Patrick Semansky/AP File Photo

A summer of security concerns has complicated the fall push for surveillance legislation.

This spring, Congress appeared primed for an Edward Snowden-fueled pullback of the nation's spy programs. Then the world fell apart.

The group Islamic State in Iraq and Syria publicly executed two Americans as part of a bloody terror campaign, a commercial airliner was shot down in the Ukraine-Russia conflict, and violence reignited in Gaza between Israel and Hamas.

Now, the summer's horror has placed a new hurdle in the path of those seeking to curb the power of the National Security Agency—and offered spy programs' supporters a new line of attack.

"If people don't get what we're saying about the threats to our homeland now, shame on the Congress," said Republican Sen. Lindsey Graham, one of the Senate's strongest opponents of pulling back the NSA's capabilities.

"When you've got a terrorist that you're monitoring, I want to know who they're calling. I want oversight, I want judicial review.
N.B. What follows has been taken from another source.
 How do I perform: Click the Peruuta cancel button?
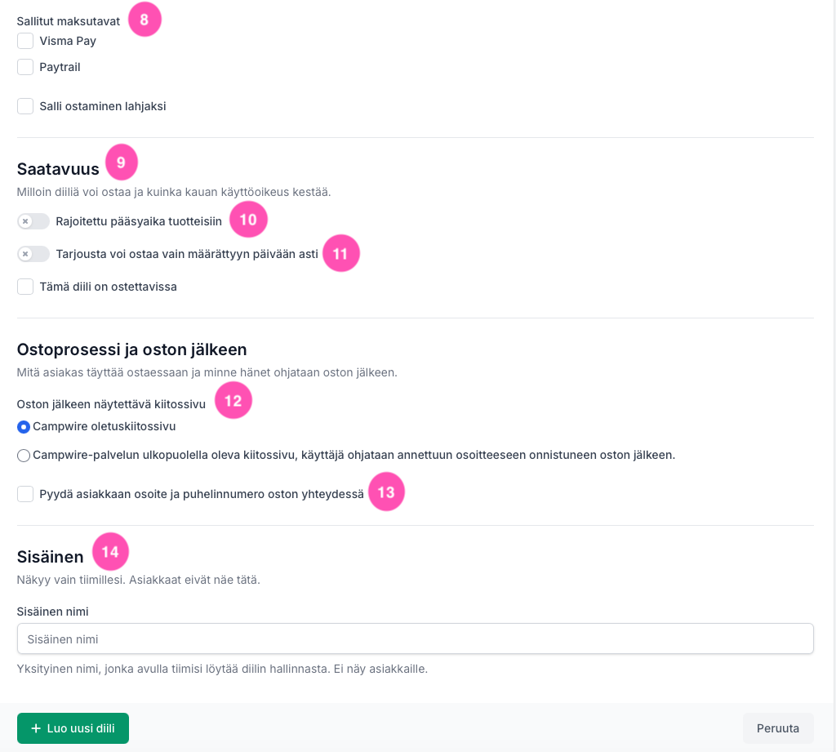[778, 728]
But now is not the time to degrade our capability to pick up an attack before it happens," Graham said. "The goal is to hit them before they hit us."

The renewed saber-rattling in Washington has some privacy groups concerned that lawmakers won't stomach a vote right now on something that could be perceived as reining in the national security apparatus.
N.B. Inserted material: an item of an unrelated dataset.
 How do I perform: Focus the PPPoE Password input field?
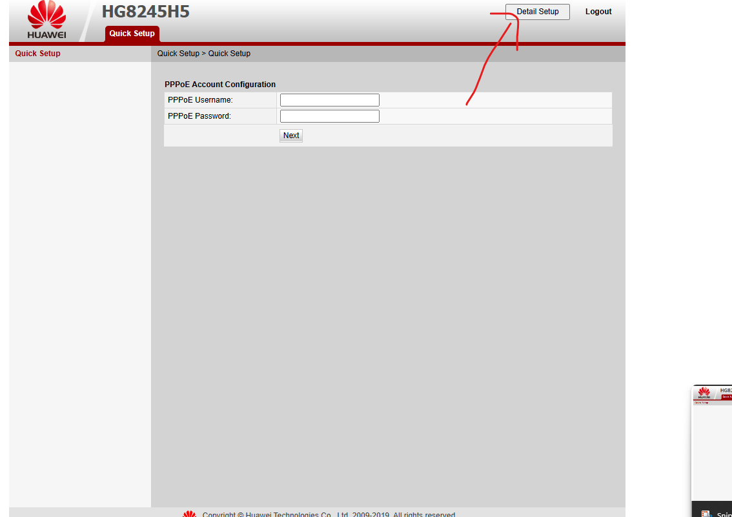click(330, 116)
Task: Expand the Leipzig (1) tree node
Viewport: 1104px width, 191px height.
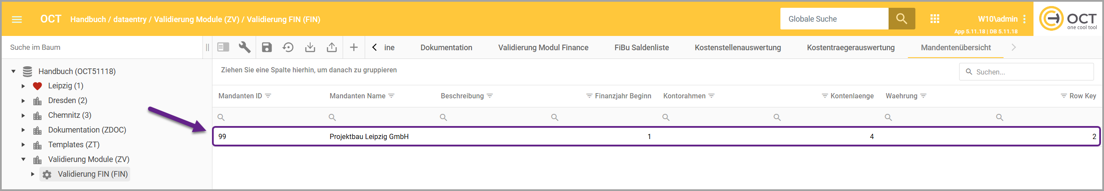Action: point(23,86)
"You can't deny that no lawmaker wants to be seen as causing the next terrorist attack. They want to be seen as taking the next steps to keep us more secure," said Amie Stepanovich, executive director of the public interest group Access, which supports NSA reform. "However, I would caution against the 'throwing everything at the wall' approach that has shown no result … and not just turning to surveillance as a crutch."
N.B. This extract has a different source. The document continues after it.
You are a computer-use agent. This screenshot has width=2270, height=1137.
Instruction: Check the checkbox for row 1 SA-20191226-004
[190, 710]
Hanging in the balance of this debate is legislation from Senate Judiciary Chairman Patrick Leahy. The bill deals with the collection of metadata—phone numbers and call durations and times, but not actual conversations—on virtually all calls within the United States. The practice, revealed as part of the Snowden leaks, created an instant controversy and has been a top target of privacy advocates.

Leahy's bill would halt the bulk metadata collection. Instead, phone companies would retain those records, and intelligence agencies could obtain them only after earning approval from the Foreign Intelligence Surveillance Court.

Leahy's measure has earned backing from privacy groups, tech companies, the administration, and conservative firebrand Sen. Ted Cruz. Even Director of National Intelligence James Clapper, in a letter coauthored by Attorney General Eric Holder, said last week that the bill "preserves essential intelligence-community capabilities."

But Leahy's impressive coalition hasn't been enough—at least thus far—to score a Senate floor vote. And even before the summer elevated Americans' security concerns, the reform package faced major obstacles.

Apart from a jam-packed schedule, policy differences among key lawmakers remain a chief hurdle.

Senate Intelligence Chairwoman Dianne Feinstein is leading a coalition of those who believe the bill goes too far. And her demand that any legislation require phone companies to store metadata for a longer period of time than they already do has for months been a sticking point in the discussions. Privacy groups and tech companies insist any such provision would amount to a "poison pill" that would kill their support for the measure.

On the other side, Sens. Ron Wyden and Mark Udall—standard-bearers for the surveillance-reform movement—have also not embraced the Freedom Act. The Democrats want to strengthen the bill to require warrants for so-called "backdoor" searches of Americans' Internet data, which can be incidentally collected during foreign surveillance. Despite an amendment to that effect passing the House, Wyden and Udall have encountered resistance in the Senate.

Still, most advocates say it's more a matter of when, not if, NSA reform happens. Election-season calendars, they say, always leave some legislation on the cutting-room floor that Congress knows it has to revisit later.

Wyden in particular sees no need to rush an NSA bill this year (despite his ally Udall being caught in a tough reelection campaign), believing that the expiration next summer of Section 215 of the USA Patriot Act—the post-9/11 legal doctrine for the NSA's phone-records collection—could buy him a better hand.

"This is the first time since I've been at Intelligence where the clock [has] favored the reformers," he said. "Historically what happens is people who are sort of for the status quo bump it up against the date when it expires. We all say, 'It's a dangerous world,' which it certainly is—we've seen that again in the last few weeks—and then it just extends what you have."

Regardless of the political climate, NSA critics maintain that the bill would do nothing to jeopardize national security. "I don't see any evidence that collecting millions and millions of phone records on law-abiding Americans is going to in some way affect our ability to deal with that very serious threat," Wyden said.

"We're always going to face threats," Leahy said. "But the biggest one we don't want to face is a threat to our own privacy."

Brendan Sasso contributed to this article.